There are some potential issues to consider when using P. lunula to assess toxicity. For example, the addition of salt to freshwater samples to simulate a marine environment could influence the speciation and bioavailability of contaminants, so future studies should address how salinity affects the assay. We were also unable to obtain whole hydraulic fracturing fluid samples, and it is possible that matrix interactions in whole stimulation fluid could also influence toxicity results. Additionally, aquifer dilution could lead to low concentrations of contaminants during a contamination event, which could limit the detection ability of the assay. However, natural gas extraction in some regions requires shale acidization with high concentrations of acids [6], and this assay would be useful in detecting acid contamination.

These data show that the QwikLite algal bioluminescence test is rapid, cost-efficient, and sensitive to some compounds commonly associated with hydraulic fracturing. QwikLite may best be utilized as a preliminary screening and risk assessment tool, followed by a larger suite of focused analytical chemistry analyses if initial results indicate potential contamination. The QwikLite assay provides a response in as little as 4 hours, which also makes it desirable for rapidly assessing putative groundwater contamination events that could have political, legal, and human health consequences.

Ethical Approval

All experiments in this study were conducted in accordance with the laws of the United States of America.

Disclaimer

This work is not a product of the United States Government or the United States Environmental Protection Agency, and the authors did not do this work in any governmental capacity.

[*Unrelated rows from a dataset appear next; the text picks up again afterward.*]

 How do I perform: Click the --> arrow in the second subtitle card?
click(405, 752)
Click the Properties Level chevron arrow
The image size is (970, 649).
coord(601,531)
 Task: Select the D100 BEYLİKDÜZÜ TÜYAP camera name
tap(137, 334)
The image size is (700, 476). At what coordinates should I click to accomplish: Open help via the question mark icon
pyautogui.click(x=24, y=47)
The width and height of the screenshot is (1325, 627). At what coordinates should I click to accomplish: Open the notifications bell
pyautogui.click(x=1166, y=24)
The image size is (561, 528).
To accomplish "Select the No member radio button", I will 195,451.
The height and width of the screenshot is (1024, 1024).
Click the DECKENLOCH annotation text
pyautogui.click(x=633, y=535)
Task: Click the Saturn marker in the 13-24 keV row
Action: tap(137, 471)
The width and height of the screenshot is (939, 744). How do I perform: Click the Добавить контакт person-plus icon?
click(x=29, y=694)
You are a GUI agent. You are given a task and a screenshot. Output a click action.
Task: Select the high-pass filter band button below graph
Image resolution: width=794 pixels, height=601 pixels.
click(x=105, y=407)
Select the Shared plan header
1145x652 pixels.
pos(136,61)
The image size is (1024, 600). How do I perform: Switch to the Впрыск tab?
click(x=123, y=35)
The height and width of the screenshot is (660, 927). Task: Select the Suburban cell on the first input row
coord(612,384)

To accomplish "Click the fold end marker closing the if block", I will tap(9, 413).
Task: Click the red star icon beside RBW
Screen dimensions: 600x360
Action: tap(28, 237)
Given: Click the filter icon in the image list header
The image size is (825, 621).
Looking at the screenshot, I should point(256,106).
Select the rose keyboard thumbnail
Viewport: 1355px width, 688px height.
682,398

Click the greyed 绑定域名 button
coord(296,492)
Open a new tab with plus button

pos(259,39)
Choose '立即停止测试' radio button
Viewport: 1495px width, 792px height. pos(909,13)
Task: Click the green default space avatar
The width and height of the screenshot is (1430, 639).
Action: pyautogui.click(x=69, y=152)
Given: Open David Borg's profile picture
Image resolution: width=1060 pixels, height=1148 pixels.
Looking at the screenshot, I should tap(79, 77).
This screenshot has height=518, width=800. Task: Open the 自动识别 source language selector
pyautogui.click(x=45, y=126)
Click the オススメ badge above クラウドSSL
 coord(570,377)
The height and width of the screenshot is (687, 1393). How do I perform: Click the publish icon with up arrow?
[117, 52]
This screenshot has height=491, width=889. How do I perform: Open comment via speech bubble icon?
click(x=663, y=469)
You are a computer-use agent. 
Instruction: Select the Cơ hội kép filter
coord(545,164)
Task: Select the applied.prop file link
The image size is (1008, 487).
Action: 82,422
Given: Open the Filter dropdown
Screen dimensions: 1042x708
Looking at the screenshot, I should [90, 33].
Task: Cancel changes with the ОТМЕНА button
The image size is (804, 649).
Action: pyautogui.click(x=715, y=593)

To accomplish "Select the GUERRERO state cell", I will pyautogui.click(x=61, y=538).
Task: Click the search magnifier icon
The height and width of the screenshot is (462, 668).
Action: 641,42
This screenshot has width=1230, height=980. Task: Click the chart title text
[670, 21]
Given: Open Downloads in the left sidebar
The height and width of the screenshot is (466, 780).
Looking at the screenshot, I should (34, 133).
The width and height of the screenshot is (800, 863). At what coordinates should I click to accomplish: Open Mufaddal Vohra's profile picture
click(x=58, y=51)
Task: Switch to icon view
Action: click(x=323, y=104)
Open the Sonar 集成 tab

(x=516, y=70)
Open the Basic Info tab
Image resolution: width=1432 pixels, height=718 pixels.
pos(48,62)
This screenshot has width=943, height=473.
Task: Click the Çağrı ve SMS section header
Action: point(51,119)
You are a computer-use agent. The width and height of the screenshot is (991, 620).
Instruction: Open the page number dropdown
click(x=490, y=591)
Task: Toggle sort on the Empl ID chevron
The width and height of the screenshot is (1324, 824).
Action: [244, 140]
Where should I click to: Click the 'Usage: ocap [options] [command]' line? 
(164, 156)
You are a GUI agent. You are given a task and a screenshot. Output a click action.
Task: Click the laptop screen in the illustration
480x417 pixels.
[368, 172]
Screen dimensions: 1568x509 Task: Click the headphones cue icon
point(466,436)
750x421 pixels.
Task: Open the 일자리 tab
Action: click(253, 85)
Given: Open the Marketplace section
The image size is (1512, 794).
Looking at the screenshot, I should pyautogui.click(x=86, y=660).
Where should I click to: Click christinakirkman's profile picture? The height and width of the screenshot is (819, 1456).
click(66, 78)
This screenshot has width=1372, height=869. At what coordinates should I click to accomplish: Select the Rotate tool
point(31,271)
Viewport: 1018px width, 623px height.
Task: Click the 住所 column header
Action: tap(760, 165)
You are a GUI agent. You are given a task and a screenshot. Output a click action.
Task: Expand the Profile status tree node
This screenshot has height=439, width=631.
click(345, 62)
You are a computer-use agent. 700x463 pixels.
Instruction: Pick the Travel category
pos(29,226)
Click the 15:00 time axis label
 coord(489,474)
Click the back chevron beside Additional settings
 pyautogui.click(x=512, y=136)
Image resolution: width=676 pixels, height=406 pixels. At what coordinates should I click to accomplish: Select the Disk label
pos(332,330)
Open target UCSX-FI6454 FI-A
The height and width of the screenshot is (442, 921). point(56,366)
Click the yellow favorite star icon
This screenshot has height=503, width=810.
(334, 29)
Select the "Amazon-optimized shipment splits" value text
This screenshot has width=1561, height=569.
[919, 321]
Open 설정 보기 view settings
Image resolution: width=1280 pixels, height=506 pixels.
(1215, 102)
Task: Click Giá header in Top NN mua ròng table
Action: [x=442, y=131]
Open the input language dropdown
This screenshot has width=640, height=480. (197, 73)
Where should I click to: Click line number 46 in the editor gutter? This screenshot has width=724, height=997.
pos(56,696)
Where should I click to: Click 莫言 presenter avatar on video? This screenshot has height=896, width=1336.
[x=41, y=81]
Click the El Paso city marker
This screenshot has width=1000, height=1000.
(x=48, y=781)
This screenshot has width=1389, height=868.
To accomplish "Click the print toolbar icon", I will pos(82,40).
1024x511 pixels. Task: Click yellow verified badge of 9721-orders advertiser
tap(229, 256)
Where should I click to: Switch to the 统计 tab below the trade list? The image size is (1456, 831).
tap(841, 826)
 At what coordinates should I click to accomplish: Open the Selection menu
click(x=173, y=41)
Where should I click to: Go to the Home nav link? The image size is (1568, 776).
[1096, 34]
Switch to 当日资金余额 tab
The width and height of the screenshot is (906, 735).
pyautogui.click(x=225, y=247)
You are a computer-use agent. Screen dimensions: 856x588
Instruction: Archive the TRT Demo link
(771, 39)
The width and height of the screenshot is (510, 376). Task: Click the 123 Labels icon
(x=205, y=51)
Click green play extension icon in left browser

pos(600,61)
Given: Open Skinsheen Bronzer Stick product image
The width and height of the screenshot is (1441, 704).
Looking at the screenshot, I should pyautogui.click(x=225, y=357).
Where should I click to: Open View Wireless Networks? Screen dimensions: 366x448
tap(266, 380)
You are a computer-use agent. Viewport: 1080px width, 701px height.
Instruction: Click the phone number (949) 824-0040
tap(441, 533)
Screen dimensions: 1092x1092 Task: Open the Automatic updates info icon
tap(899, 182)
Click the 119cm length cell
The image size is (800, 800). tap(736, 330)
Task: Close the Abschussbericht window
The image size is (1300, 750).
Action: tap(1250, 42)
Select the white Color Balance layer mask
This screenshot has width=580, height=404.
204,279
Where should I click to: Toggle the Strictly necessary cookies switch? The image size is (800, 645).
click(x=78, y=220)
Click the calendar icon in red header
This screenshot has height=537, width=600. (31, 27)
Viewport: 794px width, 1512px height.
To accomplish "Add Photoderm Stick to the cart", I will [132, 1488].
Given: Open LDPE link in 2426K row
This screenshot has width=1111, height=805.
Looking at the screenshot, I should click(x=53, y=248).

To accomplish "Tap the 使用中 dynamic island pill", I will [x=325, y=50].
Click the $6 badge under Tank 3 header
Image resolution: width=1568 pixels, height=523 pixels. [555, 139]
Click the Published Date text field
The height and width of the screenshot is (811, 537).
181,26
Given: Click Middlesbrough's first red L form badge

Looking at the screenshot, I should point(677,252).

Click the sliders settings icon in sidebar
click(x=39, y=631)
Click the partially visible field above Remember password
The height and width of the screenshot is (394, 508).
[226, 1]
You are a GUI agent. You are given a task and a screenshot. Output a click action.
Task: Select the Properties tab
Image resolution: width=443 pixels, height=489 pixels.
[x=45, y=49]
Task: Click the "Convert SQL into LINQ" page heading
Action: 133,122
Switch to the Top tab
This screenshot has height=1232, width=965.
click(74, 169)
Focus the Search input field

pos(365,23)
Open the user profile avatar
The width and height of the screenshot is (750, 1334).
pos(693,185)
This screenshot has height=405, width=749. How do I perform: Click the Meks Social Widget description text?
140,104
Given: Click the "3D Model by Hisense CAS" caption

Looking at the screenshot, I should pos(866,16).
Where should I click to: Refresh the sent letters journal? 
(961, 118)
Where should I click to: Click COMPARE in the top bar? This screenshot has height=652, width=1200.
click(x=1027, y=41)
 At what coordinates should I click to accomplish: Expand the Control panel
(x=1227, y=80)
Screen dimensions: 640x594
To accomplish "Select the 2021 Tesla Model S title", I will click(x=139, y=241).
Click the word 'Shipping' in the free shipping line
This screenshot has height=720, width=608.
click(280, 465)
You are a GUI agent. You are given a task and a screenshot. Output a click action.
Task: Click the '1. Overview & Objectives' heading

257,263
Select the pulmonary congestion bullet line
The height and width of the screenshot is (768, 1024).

The views expressed are those of the authors only and do not necessarily represent those of the United States or the United States Environmental Protection Agency.

Conflict of Interests

Alexandra Osorio and Bryan Bjorndal are employees of Assure Controls Inc. This company holds the exclusive commercial rights to the QwikLite 200 Biosensor System. QwikLite is the registered trademark of the US Government and exclusively licensed to Assure Controls Inc. No authors were financially compensated for this work, but Assure Controls Inc. did provide QwikLite testing materials free of charge under their scientific advocacy program.

Authors’ Contribution

Zacariah L. Hildenbrand, Alexandra Osorio, and Doug D. Carlton Jr. contributed equally to this work.

Acknowledgments

The authors wish to thank Guido Verbeck at the University of North Texas for help with ICP-MS analyses. The authors also wish to thank Assure Controls Inc. for providing QwikLite testing materials and technical support. Most importantly, the authors would like to thank the participating well owners for their invaluable contribution to this research.